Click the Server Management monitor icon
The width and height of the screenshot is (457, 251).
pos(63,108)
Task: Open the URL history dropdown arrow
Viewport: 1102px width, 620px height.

+++++

What is needed: Write out all the entries exactly.

Answer to this exercise:
Click the Server Management monitor icon
The width and height of the screenshot is (457, 251).
pos(63,108)
Task: Open the URL history dropdown arrow
Viewport: 1102px width, 620px height.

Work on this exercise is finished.